Work instructions
Convert each line of the data below into a string in a JSON list, skipping blank lines.

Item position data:
+ + + + +

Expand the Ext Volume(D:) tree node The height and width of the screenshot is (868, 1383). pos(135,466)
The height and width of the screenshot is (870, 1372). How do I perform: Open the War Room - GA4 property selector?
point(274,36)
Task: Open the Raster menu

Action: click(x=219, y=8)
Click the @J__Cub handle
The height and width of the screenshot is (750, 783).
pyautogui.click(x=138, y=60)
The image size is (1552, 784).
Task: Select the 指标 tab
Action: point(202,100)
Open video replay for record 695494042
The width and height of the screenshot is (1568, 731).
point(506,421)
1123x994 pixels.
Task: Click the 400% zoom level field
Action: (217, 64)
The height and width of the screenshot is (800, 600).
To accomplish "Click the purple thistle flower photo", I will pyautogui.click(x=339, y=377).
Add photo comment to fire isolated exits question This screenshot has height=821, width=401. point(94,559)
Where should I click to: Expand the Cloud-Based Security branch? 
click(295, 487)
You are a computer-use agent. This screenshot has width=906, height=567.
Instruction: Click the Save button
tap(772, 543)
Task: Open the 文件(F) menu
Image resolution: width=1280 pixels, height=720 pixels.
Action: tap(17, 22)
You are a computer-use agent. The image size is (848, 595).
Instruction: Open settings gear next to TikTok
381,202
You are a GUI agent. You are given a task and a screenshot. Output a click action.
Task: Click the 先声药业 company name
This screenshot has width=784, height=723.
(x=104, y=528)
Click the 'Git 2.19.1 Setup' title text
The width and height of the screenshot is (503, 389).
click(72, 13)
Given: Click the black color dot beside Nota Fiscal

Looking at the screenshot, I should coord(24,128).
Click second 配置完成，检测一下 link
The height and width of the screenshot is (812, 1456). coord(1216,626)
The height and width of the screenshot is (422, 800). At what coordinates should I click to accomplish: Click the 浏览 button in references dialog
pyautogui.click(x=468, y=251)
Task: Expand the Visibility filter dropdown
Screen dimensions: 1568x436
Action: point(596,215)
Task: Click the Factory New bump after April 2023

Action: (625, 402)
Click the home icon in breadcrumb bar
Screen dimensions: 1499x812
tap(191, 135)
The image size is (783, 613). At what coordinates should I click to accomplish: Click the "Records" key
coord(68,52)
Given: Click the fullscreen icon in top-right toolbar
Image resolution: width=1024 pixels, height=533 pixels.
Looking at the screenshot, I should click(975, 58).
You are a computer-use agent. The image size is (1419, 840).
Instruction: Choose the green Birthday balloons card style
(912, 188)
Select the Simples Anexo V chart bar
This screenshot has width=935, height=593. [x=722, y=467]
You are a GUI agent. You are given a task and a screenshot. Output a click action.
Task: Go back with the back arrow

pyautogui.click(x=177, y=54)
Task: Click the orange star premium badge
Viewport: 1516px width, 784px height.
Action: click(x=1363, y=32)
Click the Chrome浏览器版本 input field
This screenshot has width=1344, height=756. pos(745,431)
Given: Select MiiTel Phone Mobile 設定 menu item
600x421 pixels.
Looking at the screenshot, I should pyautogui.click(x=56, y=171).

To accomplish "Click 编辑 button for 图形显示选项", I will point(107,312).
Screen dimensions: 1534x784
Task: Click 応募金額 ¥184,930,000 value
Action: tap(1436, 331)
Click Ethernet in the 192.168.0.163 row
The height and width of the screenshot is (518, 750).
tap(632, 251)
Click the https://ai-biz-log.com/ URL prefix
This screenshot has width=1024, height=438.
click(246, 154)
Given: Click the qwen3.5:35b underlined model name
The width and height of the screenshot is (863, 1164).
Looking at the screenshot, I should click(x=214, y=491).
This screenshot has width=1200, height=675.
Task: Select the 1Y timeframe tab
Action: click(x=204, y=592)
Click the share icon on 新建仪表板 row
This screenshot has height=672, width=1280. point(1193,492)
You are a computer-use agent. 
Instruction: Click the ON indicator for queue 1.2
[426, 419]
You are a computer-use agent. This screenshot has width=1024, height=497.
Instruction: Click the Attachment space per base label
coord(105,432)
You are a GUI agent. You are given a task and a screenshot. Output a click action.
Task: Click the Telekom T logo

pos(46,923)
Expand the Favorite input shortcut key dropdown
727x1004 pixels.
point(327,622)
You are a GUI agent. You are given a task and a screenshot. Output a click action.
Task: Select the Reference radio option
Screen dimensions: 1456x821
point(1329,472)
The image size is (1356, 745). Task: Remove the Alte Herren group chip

+ + + + +

Problem solution
[
  "Expand the Ext Volume(D:) tree node The height and width of the screenshot is (868, 1383). pos(135,466)",
  "The height and width of the screenshot is (870, 1372). How do I perform: Open the War Room - GA4 property selector?",
  "point(274,36)",
  "Task: Open the Raster menu",
  "Action: click(x=219, y=8)",
  "Click the @J__Cub handle",
  "The height and width of the screenshot is (750, 783).",
  "pyautogui.click(x=138, y=60)",
  "The image size is (1552, 784).",
  "Task: Select the 指标 tab",
  "Action: point(202,100)",
  "Open video replay for record 695494042",
  "The width and height of the screenshot is (1568, 731).",
  "point(506,421)",
  "1123x994 pixels.",
  "Task: Click the 400% zoom level field",
  "Action: (217, 64)",
  "The height and width of the screenshot is (800, 600).",
  "To accomplish \"Click the purple thistle flower photo\", I will pyautogui.click(x=339, y=377).",
  "Add photo comment to fire isolated exits question This screenshot has height=821, width=401. point(94,559)",
  "Where should I click to: Expand the Cloud-Based Security branch? ",
  "click(295, 487)",
  "You are a computer-use agent. This screenshot has width=906, height=567.",
  "Instruction: Click the Save button",
  "tap(772, 543)",
  "Task: Open the 文件(F) menu",
  "Image resolution: width=1280 pixels, height=720 pixels.",
  "Action: tap(17, 22)",
  "You are a computer-use agent. The image size is (848, 595).",
  "Instruction: Open settings gear next to TikTok",
  "381,202",
  "You are a GUI agent. You are given a task and a screenshot. Output a click action.",
  "Task: Click the 先声药业 company name",
  "This screenshot has width=784, height=723.",
  "(x=104, y=528)",
  "Click the 'Git 2.19.1 Setup' title text",
  "The width and height of the screenshot is (503, 389).",
  "click(72, 13)",
  "Given: Click the black color dot beside Nota Fiscal",
  "Looking at the screenshot, I should coord(24,128).",
  "Click second 配置完成，检测一下 link",
  "The height and width of the screenshot is (812, 1456). coord(1216,626)",
  "The height and width of the screenshot is (422, 800). At what coordinates should I click to accomplish: Click the 浏览 button in references dialog",
  "pyautogui.click(x=468, y=251)",
  "Task: Expand the Visibility filter dropdown",
  "Screen dimensions: 1568x436",
  "Action: point(596,215)",
  "Task: Click the Factory New bump after April 2023",
  "Action: (625, 402)",
  "Click the home icon in breadcrumb bar",
  "Screen dimensions: 1499x812",
  "tap(191, 135)",
  "The image size is (783, 613). At what coordinates should I click to accomplish: Click the \"Records\" key",
  "coord(68,52)",
  "Given: Click the fullscreen icon in top-right toolbar",
  "Image resolution: width=1024 pixels, height=533 pixels.",
  "Looking at the screenshot, I should click(975, 58).",
  "You are a computer-use agent. The image size is (1419, 840).",
  "Instruction: Choose the green Birthday balloons card style",
  "(912, 188)",
  "Select the Simples Anexo V chart bar",
  "This screenshot has width=935, height=593. [x=722, y=467]",
  "You are a GUI agent. You are given a task and a screenshot. Output a click action.",
  "Task: Go back with the back arrow",
  "pyautogui.click(x=177, y=54)",
  "Task: Click the orange star premium badge",
  "Viewport: 1516px width, 784px height.",
  "Action: click(x=1363, y=32)",
  "Click the Chrome浏览器版本 input field",
  "This screenshot has width=1344, height=756. pos(745,431)",
  "Given: Select MiiTel Phone Mobile 設定 menu item",
  "600x421 pixels.",
  "Looking at the screenshot, I should pyautogui.click(x=56, y=171).",
  "To accomplish \"Click 编辑 button for 图形显示选项\", I will point(107,312).",
  "Screen dimensions: 1534x784",
  "Task: Click 応募金額 ¥184,930,000 value",
  "Action: tap(1436, 331)",
  "Click Ethernet in the 192.168.0.163 row",
  "The height and width of the screenshot is (518, 750).",
  "tap(632, 251)",
  "Click the https://ai-biz-log.com/ URL prefix",
  "This screenshot has width=1024, height=438.",
  "click(246, 154)",
  "Given: Click the qwen3.5:35b underlined model name",
  "The width and height of the screenshot is (863, 1164).",
  "Looking at the screenshot, I should click(x=214, y=491).",
  "This screenshot has width=1200, height=675.",
  "Task: Select the 1Y timeframe tab",
  "Action: click(x=204, y=592)",
  "Click the share icon on 新建仪表板 row",
  "This screenshot has height=672, width=1280. point(1193,492)",
  "You are a computer-use agent. ",
  "Instruction: Click the ON indicator for queue 1.2",
  "[426, 419]",
  "You are a computer-use agent. This screenshot has width=1024, height=497.",
  "Instruction: Click the Attachment space per base label",
  "coord(105,432)",
  "You are a GUI agent. You are given a task and a screenshot. Output a click action.",
  "Task: Click the Telekom T logo",
  "pos(46,923)",
  "Expand the Favorite input shortcut key dropdown",
  "727x1004 pixels.",
  "point(327,622)",
  "You are a GUI agent. You are given a task and a screenshot. Output a click action.",
  "Task: Select the Reference radio option",
  "Screen dimensions: 1456x821",
  "point(1329,472)",
  "The image size is (1356, 745). Task: Remove the Alte Herren group chip"
]